To calm yourself, find a few minutes each day to practice deep-breathing exercises. Although it sounds simple, this can have a huge impact on how you feel. Being able to call on this tool can be useful when dealing with stress before or even during an exam.
4. Be aware of your thoughts
Many people with exam anxiety find it hard to stop worrying about failing or the consequences of failing. If you are finding negative thoughts popping into your head, it can help to recognise them as thoughts rather than reality. Then, switch your focus.
For example, if you start thinking, “I’m no good at this”, replace it by thinking, “I’m finding this hard, but I have found other things hard at first and have still managed to do well.”
Also, remind yourself that feelings of anxiety won’t last forever. By learning something new, you are making progress regardless of a single exam result.
Students often find practising mindfulness can help them not to get pulled along by negative thoughts. Many schools, colleges and universities now offer mindfulness training to improve their students’ well-being.

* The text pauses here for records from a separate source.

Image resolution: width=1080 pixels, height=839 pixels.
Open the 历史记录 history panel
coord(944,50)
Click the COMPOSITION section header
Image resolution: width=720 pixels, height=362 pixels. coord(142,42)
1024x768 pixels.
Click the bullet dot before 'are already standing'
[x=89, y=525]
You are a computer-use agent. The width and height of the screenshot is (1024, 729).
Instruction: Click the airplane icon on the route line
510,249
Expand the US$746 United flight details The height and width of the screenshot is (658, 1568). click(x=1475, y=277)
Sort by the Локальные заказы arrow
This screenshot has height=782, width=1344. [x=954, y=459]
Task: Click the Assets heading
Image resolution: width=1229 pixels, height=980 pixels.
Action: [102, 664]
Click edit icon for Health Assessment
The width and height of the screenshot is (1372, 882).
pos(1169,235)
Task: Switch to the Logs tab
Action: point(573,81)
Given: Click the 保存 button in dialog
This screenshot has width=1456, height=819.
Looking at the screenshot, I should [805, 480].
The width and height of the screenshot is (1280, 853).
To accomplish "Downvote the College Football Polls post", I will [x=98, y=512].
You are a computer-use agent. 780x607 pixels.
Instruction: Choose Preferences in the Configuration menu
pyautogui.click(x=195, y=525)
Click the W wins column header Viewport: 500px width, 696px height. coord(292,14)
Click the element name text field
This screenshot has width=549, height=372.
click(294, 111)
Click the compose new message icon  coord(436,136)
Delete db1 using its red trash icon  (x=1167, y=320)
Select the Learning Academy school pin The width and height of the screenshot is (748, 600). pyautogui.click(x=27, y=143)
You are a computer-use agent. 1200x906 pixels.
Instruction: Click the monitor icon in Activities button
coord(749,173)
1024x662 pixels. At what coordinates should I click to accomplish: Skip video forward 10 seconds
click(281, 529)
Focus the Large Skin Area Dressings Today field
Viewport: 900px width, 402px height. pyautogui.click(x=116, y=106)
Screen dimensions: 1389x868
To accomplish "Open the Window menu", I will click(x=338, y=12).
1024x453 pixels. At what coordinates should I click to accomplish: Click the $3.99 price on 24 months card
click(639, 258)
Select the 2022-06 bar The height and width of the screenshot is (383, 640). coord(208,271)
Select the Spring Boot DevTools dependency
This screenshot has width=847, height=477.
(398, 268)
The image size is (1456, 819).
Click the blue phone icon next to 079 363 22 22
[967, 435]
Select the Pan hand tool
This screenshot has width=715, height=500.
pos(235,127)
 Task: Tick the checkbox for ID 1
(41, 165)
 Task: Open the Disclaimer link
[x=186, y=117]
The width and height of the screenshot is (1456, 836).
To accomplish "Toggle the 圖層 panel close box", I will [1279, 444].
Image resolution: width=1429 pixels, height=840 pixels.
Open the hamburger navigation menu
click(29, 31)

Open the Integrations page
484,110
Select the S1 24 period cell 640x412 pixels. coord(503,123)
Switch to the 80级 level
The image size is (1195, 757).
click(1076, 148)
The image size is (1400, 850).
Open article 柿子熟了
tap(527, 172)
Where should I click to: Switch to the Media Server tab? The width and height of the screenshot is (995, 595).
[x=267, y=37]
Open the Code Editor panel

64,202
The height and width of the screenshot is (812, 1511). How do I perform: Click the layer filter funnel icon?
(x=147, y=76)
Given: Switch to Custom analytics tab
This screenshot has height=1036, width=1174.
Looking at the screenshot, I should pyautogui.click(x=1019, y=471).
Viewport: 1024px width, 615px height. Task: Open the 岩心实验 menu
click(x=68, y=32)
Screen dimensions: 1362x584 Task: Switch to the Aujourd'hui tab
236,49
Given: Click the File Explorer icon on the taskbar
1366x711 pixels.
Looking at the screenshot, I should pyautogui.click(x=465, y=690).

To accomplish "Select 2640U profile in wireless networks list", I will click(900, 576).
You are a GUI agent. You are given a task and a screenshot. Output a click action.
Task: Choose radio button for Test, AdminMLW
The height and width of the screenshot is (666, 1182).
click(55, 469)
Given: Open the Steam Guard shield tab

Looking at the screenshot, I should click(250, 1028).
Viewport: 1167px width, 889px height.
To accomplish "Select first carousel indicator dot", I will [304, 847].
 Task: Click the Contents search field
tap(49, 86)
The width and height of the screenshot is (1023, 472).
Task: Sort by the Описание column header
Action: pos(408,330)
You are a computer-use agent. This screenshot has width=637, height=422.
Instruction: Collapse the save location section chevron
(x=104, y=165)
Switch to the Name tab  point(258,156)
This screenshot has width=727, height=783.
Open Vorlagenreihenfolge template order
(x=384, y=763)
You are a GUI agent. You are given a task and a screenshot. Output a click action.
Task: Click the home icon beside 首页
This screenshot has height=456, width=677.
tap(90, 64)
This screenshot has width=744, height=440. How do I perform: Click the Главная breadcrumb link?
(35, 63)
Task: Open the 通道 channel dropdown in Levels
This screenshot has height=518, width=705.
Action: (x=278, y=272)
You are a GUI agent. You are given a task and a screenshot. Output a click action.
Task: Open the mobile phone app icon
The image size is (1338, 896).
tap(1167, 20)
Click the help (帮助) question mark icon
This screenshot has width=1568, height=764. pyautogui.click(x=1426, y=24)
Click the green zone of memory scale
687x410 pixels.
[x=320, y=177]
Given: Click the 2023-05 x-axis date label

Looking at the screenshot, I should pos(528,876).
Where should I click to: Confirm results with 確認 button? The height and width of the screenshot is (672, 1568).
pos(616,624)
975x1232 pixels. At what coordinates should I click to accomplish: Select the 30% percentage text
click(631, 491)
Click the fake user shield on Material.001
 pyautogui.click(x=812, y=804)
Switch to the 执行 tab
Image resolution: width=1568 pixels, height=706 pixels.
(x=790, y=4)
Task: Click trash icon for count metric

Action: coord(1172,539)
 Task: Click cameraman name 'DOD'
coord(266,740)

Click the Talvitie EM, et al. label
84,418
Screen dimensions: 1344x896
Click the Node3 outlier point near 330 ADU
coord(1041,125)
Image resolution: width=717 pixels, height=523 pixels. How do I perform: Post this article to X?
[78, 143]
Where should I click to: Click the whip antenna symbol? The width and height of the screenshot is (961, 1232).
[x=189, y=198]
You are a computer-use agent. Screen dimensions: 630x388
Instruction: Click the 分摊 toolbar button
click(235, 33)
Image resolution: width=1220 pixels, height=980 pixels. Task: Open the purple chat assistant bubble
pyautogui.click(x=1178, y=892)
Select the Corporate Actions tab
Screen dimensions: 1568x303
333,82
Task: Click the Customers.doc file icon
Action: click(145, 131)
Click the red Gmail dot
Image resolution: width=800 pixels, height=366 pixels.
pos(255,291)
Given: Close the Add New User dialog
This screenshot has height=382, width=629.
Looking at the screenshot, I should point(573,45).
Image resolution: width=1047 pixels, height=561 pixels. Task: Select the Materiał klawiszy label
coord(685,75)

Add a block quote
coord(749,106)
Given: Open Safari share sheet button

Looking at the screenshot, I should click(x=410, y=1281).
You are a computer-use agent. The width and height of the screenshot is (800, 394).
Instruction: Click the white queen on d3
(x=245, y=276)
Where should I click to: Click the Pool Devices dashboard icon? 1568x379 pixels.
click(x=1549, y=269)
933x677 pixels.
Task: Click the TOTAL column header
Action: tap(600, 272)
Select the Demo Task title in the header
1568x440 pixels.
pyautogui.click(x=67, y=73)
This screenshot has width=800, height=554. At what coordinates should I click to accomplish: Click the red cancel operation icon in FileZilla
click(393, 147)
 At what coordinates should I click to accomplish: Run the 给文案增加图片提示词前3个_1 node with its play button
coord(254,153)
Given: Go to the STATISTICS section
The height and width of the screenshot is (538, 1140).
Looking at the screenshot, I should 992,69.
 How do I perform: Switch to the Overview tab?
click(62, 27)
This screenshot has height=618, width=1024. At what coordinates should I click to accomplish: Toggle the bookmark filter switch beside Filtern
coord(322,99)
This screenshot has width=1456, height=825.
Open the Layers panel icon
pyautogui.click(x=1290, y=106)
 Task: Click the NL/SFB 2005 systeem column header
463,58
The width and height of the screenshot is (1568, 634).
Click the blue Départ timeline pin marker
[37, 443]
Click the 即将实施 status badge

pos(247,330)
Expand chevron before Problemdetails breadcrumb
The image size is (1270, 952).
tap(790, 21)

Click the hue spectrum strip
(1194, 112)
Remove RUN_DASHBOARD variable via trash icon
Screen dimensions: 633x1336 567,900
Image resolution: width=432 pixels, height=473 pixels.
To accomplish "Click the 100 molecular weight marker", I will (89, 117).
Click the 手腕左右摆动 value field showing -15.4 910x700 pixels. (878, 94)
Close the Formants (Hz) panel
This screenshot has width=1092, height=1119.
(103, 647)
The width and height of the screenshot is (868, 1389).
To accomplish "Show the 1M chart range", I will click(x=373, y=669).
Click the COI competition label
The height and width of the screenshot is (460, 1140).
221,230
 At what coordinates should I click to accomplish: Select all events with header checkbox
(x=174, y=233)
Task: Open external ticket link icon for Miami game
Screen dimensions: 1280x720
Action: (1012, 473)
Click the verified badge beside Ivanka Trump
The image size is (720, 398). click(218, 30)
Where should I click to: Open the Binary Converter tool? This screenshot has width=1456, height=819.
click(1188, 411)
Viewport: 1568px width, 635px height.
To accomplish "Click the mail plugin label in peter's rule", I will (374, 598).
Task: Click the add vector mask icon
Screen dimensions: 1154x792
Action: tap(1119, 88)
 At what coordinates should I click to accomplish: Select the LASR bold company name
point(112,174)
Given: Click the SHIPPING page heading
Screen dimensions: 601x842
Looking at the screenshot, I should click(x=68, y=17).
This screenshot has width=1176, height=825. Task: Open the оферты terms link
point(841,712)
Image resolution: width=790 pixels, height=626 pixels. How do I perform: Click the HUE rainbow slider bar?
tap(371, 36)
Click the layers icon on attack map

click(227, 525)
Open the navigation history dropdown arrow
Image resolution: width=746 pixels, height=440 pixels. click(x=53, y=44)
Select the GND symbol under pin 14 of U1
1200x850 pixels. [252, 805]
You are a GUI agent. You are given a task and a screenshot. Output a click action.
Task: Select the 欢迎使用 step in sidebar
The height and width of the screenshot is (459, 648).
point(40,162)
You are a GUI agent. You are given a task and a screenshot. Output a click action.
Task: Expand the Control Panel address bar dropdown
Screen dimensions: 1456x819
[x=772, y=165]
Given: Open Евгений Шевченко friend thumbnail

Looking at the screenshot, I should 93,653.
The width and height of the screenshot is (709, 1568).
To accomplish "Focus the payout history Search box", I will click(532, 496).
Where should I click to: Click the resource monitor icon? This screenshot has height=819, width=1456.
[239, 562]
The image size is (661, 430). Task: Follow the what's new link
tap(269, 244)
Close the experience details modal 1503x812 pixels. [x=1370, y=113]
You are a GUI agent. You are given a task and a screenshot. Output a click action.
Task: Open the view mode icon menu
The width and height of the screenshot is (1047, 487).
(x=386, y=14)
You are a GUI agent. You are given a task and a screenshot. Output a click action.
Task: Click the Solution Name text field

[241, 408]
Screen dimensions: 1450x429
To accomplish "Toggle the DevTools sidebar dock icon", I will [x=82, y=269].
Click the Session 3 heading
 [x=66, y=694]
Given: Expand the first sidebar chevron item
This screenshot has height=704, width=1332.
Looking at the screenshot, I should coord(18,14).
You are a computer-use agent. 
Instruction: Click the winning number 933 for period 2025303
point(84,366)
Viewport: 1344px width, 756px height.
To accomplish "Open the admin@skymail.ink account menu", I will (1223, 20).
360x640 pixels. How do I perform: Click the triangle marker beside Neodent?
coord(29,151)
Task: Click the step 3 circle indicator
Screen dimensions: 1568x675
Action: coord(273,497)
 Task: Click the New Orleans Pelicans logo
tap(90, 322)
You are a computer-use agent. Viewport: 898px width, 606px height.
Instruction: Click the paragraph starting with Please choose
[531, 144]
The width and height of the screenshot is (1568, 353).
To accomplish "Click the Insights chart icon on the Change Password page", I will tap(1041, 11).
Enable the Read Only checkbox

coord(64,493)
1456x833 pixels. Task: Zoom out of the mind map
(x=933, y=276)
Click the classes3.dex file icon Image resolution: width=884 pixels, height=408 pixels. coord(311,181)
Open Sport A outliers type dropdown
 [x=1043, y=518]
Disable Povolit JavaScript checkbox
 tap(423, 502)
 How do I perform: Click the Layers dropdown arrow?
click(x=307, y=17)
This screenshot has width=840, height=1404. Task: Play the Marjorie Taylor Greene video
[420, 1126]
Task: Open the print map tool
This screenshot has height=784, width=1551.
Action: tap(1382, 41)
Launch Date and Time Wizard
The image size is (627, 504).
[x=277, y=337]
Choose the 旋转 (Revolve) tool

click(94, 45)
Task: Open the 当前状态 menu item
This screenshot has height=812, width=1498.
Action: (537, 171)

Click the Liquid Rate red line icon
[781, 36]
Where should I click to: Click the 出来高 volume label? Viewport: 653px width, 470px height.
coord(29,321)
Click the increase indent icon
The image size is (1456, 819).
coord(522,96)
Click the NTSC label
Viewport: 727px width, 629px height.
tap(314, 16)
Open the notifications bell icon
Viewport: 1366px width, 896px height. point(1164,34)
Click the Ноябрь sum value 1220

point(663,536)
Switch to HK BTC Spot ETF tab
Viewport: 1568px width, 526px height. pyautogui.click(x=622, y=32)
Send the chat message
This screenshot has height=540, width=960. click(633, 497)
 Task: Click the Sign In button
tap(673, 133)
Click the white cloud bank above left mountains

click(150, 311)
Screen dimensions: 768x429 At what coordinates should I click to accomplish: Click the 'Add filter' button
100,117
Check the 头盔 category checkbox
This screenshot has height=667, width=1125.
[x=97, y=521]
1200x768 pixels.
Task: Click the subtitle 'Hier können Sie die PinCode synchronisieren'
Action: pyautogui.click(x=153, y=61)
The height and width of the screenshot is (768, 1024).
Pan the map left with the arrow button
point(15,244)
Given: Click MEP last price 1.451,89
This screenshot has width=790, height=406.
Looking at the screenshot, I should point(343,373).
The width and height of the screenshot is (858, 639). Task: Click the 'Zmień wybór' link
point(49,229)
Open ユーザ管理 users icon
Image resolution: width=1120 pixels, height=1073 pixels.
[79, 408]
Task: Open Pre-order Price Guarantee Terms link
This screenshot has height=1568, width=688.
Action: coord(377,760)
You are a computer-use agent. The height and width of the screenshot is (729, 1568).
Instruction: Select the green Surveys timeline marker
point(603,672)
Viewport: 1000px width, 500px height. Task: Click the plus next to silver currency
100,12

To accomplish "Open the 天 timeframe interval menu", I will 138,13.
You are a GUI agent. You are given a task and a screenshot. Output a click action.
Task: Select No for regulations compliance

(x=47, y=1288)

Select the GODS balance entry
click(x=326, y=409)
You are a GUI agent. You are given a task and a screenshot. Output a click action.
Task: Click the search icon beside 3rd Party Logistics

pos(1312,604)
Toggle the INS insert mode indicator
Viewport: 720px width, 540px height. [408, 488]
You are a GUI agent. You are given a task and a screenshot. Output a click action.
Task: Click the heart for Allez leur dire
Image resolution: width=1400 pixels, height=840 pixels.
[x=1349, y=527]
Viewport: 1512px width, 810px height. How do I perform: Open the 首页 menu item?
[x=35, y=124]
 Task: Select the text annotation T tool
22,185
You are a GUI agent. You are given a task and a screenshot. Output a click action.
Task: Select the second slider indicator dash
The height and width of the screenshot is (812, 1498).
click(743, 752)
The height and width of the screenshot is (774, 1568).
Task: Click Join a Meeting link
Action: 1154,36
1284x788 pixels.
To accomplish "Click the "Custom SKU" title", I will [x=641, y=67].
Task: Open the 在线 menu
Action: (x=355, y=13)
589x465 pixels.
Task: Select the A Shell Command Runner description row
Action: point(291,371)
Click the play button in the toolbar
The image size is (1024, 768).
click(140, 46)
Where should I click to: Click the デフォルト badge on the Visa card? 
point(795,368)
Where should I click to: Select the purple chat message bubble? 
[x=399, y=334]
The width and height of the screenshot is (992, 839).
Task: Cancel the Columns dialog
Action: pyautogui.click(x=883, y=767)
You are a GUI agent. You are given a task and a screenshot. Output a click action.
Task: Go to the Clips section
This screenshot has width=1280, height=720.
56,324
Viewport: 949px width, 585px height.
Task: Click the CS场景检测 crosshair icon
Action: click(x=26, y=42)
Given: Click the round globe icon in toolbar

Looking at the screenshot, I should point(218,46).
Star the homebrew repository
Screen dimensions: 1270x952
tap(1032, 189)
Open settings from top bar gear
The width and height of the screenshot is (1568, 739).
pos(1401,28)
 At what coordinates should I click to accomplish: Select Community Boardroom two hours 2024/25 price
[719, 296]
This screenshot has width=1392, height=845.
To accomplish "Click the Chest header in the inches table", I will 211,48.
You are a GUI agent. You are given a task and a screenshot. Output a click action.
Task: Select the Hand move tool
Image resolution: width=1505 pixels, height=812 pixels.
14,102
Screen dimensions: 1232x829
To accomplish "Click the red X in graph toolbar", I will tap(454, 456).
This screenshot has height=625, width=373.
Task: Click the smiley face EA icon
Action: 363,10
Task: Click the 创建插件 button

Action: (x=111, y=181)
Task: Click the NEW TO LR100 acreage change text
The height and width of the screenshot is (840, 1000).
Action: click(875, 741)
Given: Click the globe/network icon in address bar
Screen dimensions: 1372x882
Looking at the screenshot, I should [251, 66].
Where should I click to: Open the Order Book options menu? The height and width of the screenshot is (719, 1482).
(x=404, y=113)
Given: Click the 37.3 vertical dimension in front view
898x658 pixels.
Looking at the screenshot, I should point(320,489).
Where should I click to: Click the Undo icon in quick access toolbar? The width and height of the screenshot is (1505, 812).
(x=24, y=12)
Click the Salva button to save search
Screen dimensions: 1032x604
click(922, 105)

5. Keep a sense of perspective
During the build-up to an exam, it’s easy to believe that your whole future rides on doing well. But remember that your worth, abilities and potential are not defined by one exam performance.
In fact, now technology has opened up a wealth of lifelong learning opportunities, there will always be the chance to revisit a subject or change directions and learn something new.
As Winston Churchill observed, “Success is not final, failure is not fatal: it is the courage to continue that counts.”
6. Speak to someone
It’s easy to say, but we all know that asking for help can feel hard. However, confiding in someone can be one of the best ways to deal with exam stress.
Sharing worries with a trusted friend or family member can help us keep things in perspective and ensure we don’t feel isolated. Schools, colleges, universities, and training providers will all have experience in helping students in similar situations. Teachers will be able to give practical advice and point you in the direction of counselling services and study skills guides.
If you’re feeling depressed, anxious or lonely, there are also many excellent organisations which can offer support without any judgement, such as Young Minds and the Samaritans in the UK.
Don’t avoid asking for help; it’s one of the bravest and most empowering things we can do.
Good luck with your exams from all the BookAnExam team!